**TO BE DONE:**
Copy the items verbatim, starting with the line that contains "Task: Click the Ativo field label" and continuing through the line that contains "Select the Rect".

**EXERCISE INPUTS:**
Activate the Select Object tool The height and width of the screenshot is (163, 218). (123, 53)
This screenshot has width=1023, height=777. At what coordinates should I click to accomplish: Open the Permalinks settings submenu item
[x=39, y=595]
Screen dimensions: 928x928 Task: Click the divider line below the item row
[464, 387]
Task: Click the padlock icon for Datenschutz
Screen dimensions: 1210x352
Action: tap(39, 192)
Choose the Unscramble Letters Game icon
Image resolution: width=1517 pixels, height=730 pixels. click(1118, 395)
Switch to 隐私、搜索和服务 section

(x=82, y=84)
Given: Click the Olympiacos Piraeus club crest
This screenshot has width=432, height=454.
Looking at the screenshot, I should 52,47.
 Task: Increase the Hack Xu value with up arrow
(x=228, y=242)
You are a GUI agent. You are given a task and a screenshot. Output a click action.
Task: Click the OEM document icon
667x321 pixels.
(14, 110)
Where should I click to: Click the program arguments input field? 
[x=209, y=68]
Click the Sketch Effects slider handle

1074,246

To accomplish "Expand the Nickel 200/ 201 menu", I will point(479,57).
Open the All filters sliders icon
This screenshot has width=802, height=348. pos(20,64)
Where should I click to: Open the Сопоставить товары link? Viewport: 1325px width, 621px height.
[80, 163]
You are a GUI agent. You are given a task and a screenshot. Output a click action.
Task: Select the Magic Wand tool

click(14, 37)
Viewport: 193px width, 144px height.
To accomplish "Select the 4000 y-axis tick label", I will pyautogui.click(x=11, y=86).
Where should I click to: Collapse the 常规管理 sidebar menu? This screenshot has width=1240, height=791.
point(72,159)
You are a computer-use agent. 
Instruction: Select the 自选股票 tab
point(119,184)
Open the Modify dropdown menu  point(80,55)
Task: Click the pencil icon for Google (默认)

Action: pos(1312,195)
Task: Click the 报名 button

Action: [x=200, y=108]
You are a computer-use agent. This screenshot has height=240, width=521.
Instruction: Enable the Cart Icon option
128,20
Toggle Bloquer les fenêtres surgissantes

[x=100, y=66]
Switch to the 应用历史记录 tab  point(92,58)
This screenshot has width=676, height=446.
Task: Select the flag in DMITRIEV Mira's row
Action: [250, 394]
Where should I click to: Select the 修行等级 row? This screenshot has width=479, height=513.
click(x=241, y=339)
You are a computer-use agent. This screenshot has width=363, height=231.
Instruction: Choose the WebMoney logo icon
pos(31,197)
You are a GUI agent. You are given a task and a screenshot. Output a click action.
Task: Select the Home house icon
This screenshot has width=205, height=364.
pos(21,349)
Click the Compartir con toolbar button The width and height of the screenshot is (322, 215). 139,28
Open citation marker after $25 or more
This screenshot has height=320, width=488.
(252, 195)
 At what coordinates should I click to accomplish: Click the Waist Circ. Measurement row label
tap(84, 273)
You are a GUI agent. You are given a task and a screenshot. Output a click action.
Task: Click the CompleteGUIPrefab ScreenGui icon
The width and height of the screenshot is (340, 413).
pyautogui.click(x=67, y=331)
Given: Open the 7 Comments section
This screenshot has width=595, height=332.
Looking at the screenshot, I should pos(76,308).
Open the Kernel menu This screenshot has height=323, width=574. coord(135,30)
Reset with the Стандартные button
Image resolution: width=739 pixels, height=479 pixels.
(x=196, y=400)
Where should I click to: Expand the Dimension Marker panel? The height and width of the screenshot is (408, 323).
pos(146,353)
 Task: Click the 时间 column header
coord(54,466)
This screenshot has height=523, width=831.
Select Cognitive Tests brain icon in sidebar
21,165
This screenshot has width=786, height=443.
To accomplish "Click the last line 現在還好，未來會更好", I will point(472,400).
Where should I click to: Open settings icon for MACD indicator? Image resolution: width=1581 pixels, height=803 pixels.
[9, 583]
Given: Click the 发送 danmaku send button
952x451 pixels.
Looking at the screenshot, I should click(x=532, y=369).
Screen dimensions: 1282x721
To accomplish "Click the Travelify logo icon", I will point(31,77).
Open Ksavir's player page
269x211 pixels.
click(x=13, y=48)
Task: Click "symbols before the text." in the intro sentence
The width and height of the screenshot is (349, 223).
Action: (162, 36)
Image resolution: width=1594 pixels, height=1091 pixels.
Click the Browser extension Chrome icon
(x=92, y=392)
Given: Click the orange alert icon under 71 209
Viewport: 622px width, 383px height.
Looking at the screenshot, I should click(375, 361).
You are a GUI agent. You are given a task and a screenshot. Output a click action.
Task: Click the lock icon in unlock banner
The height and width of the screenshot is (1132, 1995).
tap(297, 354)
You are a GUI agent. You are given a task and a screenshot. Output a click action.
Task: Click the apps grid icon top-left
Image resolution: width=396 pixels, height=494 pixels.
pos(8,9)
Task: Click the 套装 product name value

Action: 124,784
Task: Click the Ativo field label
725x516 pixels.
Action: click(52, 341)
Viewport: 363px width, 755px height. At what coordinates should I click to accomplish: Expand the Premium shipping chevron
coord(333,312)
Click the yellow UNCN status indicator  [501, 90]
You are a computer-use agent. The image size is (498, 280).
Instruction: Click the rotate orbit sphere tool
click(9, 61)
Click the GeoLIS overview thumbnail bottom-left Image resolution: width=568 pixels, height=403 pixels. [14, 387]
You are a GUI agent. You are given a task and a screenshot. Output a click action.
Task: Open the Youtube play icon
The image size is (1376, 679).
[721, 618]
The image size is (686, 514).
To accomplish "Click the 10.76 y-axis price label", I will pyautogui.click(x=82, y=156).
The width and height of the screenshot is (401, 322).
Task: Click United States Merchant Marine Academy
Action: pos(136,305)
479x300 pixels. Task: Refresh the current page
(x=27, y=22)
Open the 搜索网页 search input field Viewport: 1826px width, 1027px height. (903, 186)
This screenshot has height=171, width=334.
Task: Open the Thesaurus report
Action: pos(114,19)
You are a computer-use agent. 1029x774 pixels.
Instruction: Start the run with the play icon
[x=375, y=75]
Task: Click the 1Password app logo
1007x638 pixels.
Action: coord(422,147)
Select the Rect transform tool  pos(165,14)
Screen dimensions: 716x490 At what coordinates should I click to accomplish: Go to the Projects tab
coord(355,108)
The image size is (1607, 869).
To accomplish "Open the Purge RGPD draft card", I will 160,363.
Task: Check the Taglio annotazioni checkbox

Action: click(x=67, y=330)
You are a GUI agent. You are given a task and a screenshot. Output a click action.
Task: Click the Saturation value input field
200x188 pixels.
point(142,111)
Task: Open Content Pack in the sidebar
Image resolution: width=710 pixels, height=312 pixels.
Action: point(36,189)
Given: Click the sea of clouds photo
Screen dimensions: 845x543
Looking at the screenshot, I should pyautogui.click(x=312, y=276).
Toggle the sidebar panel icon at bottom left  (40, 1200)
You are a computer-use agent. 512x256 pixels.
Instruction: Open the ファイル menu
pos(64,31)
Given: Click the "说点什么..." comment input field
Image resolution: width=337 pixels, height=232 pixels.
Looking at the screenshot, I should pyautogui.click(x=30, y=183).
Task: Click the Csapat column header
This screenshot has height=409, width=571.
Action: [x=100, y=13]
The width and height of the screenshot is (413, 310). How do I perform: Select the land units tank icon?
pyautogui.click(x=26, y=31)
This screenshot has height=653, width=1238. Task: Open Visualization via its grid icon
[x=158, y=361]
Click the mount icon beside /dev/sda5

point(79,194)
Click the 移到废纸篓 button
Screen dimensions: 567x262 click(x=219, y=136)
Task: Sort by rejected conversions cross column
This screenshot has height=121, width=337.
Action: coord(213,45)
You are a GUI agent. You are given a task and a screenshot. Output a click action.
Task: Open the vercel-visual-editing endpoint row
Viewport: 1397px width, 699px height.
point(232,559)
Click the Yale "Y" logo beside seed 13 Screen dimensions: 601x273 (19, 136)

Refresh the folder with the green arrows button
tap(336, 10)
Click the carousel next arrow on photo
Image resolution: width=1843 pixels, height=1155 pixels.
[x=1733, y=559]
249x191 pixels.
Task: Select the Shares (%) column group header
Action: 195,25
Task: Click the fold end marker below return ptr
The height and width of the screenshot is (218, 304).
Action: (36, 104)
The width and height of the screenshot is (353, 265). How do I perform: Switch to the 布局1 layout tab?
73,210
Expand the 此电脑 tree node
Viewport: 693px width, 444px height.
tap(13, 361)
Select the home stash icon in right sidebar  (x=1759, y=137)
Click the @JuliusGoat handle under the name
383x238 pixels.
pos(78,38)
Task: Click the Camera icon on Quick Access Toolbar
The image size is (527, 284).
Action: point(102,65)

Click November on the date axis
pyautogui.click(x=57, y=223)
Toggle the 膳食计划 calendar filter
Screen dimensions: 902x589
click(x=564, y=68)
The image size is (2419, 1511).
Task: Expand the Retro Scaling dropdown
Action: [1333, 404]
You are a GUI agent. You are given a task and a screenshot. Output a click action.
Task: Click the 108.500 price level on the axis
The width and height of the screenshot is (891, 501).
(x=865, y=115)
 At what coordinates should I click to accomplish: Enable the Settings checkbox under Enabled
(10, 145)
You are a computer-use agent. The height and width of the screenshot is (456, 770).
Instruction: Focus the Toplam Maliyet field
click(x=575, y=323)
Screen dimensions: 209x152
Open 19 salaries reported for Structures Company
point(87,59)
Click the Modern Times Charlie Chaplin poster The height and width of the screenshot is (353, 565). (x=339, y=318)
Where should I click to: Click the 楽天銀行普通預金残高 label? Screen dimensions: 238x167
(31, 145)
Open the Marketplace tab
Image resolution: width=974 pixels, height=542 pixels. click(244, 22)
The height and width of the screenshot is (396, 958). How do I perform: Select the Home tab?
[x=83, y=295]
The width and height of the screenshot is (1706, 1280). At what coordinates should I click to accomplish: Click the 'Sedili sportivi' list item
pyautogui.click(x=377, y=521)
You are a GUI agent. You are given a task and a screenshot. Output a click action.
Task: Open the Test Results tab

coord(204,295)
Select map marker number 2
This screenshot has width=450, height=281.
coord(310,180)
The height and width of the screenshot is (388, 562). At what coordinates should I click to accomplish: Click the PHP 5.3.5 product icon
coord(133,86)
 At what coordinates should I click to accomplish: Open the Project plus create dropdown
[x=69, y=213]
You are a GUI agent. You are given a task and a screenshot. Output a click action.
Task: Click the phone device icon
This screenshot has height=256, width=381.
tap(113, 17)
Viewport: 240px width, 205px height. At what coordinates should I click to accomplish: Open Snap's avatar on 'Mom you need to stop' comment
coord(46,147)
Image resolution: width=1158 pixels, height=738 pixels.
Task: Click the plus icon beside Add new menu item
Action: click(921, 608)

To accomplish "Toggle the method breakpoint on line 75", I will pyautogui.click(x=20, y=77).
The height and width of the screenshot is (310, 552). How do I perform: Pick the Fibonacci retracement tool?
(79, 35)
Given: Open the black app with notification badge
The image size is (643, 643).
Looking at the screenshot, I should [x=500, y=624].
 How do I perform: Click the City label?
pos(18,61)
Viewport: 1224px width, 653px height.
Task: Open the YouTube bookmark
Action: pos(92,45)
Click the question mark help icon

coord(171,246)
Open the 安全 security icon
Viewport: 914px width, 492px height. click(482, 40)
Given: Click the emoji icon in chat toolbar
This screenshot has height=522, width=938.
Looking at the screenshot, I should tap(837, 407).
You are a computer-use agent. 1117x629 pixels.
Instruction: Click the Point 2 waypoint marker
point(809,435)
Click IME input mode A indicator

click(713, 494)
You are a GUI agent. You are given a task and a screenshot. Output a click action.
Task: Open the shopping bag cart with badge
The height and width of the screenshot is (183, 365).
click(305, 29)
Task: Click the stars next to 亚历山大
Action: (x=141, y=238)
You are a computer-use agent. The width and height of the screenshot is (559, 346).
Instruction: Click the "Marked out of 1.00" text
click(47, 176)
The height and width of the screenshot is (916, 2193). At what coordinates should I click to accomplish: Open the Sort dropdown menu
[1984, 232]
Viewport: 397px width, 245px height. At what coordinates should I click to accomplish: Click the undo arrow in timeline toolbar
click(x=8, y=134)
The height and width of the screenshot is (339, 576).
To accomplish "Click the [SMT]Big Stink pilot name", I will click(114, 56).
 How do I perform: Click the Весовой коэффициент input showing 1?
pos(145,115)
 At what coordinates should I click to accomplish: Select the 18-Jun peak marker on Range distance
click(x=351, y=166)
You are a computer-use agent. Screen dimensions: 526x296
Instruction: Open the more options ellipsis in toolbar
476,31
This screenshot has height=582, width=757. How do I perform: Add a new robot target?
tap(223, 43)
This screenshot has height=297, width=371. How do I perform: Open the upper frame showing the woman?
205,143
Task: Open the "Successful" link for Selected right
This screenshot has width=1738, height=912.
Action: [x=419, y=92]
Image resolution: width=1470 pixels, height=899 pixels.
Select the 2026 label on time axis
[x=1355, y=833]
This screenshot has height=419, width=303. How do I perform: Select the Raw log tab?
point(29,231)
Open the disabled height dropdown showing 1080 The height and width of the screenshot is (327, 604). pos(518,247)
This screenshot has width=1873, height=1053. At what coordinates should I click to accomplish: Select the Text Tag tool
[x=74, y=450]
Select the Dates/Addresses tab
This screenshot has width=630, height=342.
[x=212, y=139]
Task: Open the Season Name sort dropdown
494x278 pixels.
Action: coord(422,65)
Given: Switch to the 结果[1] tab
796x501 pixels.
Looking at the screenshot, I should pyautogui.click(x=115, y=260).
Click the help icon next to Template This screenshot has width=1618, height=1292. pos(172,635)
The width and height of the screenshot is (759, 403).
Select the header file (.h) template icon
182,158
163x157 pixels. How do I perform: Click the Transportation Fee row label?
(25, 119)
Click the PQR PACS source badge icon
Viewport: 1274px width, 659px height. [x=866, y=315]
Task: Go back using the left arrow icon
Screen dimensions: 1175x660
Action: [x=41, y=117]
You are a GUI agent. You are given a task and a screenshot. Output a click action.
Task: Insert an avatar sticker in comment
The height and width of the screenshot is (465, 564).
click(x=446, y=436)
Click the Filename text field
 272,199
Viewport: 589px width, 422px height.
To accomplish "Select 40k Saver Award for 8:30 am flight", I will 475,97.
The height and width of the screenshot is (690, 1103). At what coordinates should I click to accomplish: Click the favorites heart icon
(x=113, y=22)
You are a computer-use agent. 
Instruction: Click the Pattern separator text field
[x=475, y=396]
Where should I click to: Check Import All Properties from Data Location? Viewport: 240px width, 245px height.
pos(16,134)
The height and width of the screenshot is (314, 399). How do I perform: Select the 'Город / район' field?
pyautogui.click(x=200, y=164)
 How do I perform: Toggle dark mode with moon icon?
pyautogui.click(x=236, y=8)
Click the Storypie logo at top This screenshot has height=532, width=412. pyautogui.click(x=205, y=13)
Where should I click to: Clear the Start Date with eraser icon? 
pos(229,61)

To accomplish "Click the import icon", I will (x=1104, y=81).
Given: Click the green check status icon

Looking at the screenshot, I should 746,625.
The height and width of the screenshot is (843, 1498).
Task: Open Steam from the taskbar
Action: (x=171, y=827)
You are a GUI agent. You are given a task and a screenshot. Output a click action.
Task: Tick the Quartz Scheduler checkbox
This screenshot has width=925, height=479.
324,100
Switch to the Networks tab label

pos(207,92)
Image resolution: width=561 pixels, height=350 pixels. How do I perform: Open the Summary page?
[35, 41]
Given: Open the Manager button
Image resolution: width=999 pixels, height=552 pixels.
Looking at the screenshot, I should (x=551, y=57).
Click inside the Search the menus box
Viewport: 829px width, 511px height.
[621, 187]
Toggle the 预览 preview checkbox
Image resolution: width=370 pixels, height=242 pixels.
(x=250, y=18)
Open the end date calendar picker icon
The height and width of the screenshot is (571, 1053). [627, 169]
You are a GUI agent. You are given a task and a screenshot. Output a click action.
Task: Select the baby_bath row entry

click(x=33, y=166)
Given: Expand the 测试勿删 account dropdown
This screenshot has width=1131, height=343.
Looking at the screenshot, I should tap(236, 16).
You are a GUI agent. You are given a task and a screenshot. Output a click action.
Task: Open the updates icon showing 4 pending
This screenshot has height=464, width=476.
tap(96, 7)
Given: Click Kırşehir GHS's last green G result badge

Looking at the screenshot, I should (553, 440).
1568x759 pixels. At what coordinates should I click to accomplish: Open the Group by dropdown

**TASK SOLUTION:**
Task: Click the Ativo field label
725x516 pixels.
Action: click(52, 341)
Viewport: 363px width, 755px height. At what coordinates should I click to accomplish: Expand the Premium shipping chevron
coord(333,312)
Click the yellow UNCN status indicator  [501, 90]
You are a computer-use agent. The image size is (498, 280).
Instruction: Click the rotate orbit sphere tool
click(9, 61)
Click the GeoLIS overview thumbnail bottom-left Image resolution: width=568 pixels, height=403 pixels. [14, 387]
You are a GUI agent. You are given a task and a screenshot. Output a click action.
Task: Open the Youtube play icon
The image size is (1376, 679).
[721, 618]
The image size is (686, 514).
To accomplish "Click the 10.76 y-axis price label", I will pyautogui.click(x=82, y=156).
The width and height of the screenshot is (401, 322).
Task: Click United States Merchant Marine Academy
Action: pos(136,305)
479x300 pixels. Task: Refresh the current page
(x=27, y=22)
Open the 搜索网页 search input field Viewport: 1826px width, 1027px height. (903, 186)
This screenshot has height=171, width=334.
Task: Open the Thesaurus report
Action: pos(114,19)
You are a computer-use agent. 1029x774 pixels.
Instruction: Start the run with the play icon
[x=375, y=75]
Task: Click the 1Password app logo
1007x638 pixels.
Action: coord(422,147)
Select the Rect transform tool  pos(165,14)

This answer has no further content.